How to complete this task: Would you please copy each line of the data in which the string "axis" occurs?
*** Given data ***
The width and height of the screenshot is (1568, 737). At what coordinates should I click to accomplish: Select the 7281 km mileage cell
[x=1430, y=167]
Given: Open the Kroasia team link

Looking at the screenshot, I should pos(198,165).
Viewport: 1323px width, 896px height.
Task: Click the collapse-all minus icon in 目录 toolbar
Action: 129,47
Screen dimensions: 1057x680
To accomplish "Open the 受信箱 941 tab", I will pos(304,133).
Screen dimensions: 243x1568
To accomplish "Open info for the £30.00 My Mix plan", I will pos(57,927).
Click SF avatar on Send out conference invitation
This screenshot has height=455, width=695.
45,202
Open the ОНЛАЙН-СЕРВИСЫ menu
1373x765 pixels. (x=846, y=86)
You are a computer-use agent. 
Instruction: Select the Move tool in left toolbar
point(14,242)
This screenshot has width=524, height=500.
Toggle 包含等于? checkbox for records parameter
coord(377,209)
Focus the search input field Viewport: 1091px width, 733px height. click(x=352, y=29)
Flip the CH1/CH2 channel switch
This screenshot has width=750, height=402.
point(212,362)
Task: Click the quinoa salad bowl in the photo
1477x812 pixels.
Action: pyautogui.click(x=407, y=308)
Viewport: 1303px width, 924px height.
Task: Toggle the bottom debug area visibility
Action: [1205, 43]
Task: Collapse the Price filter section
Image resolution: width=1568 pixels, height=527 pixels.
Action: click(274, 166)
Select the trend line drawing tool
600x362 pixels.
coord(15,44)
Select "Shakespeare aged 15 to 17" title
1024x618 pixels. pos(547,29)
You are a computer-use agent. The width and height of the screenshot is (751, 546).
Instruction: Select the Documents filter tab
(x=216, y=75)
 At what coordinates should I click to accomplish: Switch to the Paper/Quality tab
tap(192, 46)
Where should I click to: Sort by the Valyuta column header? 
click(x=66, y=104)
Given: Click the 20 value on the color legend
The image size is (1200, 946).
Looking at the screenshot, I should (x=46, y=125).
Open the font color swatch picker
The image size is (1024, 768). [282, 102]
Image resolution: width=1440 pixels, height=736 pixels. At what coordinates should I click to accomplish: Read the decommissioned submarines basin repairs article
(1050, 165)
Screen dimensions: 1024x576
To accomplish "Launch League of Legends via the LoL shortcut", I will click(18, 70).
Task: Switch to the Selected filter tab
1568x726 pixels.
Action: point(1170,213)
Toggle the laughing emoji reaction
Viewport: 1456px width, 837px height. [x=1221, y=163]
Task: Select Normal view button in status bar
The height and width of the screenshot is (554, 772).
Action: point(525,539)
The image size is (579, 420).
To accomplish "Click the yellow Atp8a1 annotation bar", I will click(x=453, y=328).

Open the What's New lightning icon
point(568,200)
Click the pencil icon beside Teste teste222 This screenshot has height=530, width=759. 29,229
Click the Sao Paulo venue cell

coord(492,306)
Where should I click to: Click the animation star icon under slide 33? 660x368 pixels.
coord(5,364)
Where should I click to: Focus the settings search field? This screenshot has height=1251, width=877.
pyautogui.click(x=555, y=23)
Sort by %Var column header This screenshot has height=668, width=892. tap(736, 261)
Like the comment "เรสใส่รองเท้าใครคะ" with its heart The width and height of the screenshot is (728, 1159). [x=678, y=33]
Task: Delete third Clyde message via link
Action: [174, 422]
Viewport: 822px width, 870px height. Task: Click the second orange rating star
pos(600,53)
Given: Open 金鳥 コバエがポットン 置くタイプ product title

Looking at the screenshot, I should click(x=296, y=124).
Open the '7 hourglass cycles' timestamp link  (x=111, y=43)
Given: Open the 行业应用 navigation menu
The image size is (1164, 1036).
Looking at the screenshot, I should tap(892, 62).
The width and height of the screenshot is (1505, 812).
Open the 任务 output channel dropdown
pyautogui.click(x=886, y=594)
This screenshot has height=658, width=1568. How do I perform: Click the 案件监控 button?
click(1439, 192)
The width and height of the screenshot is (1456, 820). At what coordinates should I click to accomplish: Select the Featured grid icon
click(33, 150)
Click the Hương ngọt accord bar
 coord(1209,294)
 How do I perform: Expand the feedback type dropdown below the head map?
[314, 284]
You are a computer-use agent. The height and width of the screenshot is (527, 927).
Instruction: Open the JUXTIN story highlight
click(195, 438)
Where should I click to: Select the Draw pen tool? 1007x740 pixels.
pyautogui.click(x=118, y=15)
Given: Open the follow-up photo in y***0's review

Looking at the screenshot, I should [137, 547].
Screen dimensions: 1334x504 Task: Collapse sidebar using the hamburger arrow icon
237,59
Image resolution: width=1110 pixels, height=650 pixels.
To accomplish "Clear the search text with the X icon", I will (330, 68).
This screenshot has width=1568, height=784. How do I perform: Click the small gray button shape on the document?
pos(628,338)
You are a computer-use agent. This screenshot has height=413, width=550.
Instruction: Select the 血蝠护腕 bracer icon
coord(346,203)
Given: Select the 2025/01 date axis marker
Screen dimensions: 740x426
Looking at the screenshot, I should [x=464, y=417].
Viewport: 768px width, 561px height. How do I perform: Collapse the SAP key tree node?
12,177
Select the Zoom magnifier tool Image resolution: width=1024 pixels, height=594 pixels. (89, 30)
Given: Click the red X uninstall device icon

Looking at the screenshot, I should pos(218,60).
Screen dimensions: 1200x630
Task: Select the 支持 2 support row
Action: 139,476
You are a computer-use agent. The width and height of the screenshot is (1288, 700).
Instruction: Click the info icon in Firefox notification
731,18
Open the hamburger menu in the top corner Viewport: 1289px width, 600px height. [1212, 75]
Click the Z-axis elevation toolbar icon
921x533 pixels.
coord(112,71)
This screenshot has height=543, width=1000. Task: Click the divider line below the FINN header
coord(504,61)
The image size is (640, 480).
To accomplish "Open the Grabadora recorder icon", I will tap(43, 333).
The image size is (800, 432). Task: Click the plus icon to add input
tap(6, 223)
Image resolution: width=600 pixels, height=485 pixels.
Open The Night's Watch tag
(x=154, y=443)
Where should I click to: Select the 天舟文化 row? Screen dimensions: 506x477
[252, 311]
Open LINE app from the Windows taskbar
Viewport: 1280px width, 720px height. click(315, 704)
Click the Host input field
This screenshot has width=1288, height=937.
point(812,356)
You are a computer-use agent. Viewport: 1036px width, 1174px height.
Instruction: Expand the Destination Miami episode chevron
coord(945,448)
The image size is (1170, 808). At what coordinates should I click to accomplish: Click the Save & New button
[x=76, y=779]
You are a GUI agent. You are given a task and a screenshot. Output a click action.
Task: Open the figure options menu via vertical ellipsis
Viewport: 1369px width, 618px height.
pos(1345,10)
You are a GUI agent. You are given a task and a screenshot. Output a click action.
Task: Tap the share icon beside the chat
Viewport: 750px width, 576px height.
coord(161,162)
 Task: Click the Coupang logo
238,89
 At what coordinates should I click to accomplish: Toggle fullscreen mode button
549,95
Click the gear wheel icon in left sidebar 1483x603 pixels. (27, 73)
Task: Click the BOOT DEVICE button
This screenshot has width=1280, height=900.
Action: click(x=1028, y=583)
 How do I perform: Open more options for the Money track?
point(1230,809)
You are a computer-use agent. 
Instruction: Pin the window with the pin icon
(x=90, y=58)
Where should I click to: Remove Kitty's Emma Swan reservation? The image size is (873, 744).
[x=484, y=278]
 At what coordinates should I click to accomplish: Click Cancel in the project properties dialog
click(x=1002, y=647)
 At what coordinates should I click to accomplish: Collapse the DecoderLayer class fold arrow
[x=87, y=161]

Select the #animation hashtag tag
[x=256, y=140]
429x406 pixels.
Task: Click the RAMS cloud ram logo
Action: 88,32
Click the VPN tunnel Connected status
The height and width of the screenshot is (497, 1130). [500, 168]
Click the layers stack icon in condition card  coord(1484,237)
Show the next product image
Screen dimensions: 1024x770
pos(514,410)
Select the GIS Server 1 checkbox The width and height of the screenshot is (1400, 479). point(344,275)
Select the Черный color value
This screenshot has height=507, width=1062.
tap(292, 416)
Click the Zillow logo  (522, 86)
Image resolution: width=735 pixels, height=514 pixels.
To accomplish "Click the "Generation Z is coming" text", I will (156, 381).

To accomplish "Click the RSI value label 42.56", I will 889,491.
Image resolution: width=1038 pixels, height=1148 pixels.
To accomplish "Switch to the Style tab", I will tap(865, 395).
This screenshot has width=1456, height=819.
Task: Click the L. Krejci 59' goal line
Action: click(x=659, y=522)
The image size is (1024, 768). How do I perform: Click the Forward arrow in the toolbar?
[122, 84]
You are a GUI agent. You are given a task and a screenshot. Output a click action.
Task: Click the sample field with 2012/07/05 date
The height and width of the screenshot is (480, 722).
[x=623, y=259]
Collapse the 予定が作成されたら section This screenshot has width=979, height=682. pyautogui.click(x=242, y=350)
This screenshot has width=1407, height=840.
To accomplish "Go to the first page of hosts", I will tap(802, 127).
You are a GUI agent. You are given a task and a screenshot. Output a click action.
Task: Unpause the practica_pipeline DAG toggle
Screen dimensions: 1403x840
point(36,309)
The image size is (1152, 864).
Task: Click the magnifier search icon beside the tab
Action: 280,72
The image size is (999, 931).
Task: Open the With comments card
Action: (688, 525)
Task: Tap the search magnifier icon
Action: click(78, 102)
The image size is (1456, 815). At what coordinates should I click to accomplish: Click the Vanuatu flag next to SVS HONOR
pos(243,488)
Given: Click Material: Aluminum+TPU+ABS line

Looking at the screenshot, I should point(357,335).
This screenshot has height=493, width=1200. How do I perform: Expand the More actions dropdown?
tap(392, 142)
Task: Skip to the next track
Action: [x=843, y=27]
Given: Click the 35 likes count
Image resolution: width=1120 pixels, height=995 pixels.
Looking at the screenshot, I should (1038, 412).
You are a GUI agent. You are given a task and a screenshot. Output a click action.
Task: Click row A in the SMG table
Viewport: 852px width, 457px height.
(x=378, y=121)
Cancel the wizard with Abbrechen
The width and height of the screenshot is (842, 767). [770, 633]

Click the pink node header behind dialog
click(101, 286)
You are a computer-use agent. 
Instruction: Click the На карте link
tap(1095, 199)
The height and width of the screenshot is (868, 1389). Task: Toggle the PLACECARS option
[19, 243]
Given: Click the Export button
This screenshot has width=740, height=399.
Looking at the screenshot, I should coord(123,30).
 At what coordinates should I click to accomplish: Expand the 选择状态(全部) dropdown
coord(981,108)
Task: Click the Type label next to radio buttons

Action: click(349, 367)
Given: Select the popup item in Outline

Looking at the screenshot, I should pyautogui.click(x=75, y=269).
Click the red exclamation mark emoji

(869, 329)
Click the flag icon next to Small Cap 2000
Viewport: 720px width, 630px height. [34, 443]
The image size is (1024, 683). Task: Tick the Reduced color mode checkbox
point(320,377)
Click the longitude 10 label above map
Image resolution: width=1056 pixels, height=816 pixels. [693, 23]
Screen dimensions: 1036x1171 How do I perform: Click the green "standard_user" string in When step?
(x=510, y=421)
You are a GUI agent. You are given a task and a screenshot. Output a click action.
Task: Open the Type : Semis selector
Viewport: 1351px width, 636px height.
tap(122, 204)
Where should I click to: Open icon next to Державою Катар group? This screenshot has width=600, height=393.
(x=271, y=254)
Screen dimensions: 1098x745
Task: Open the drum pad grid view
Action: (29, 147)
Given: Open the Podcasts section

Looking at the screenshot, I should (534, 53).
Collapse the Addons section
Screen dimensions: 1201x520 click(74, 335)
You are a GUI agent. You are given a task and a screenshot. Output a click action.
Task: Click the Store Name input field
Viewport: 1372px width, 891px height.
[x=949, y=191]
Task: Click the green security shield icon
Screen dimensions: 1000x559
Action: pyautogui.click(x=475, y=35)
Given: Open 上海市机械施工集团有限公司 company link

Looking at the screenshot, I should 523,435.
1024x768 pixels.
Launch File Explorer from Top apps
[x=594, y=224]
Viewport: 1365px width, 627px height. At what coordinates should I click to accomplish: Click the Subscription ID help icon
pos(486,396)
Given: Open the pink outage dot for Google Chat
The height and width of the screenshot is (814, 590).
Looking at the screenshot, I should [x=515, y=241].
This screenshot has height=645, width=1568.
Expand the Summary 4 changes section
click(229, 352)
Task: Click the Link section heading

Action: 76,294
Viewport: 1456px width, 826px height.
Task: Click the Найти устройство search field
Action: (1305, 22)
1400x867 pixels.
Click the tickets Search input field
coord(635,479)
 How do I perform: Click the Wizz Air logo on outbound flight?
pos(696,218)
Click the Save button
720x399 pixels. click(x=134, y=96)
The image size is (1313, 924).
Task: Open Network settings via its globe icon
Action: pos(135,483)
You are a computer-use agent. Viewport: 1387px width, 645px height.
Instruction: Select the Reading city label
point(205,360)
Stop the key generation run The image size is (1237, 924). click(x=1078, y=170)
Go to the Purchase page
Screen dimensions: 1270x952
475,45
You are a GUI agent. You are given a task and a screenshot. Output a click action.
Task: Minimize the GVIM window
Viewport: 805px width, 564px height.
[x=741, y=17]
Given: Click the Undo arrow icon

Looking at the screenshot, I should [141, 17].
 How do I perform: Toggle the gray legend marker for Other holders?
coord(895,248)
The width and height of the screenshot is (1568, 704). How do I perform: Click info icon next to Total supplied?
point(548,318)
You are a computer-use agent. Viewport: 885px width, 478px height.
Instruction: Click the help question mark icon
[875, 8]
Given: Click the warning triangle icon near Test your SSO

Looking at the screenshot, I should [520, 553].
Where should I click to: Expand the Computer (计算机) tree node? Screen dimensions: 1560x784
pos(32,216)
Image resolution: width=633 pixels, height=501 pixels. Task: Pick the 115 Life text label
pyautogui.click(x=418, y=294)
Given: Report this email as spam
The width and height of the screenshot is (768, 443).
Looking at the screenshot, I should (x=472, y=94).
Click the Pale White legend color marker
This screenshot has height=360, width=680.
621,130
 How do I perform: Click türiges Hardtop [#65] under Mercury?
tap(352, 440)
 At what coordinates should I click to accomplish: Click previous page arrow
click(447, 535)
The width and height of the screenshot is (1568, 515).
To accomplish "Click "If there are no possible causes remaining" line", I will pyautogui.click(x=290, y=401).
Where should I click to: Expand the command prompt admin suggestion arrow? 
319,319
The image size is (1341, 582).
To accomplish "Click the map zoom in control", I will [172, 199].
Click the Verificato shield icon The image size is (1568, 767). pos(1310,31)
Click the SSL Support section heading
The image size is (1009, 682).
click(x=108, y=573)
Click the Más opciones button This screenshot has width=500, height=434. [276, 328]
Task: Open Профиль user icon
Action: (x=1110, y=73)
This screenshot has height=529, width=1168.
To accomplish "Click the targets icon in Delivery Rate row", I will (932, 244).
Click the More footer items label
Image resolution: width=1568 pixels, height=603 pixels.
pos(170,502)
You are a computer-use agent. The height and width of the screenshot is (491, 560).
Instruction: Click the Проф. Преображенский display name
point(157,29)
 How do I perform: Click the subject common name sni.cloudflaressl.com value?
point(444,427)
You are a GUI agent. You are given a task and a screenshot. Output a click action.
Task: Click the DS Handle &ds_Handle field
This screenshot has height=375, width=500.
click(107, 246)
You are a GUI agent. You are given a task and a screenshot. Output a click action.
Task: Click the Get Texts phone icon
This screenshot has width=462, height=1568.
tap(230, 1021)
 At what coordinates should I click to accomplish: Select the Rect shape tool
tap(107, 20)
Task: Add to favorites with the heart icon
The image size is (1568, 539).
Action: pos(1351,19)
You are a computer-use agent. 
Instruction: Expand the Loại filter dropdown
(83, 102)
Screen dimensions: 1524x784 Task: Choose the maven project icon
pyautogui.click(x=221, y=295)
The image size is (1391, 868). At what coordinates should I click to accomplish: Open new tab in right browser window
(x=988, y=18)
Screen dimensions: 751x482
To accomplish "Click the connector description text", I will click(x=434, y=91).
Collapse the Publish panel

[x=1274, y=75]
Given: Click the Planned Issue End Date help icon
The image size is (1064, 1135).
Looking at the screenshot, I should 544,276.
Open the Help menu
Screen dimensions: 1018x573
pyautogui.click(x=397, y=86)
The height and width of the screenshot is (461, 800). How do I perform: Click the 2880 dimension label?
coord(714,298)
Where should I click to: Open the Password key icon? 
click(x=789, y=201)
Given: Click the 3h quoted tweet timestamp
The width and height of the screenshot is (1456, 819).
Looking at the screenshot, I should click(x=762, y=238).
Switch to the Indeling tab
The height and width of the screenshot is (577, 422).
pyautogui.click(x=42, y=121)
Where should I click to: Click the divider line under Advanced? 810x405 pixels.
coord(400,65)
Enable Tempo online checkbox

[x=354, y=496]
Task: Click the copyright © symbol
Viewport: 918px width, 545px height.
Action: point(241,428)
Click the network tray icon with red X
*** End of Given data ***
Solved problem:
Given: Select the 2025/01 date axis marker
Click the Z-axis elevation toolbar icon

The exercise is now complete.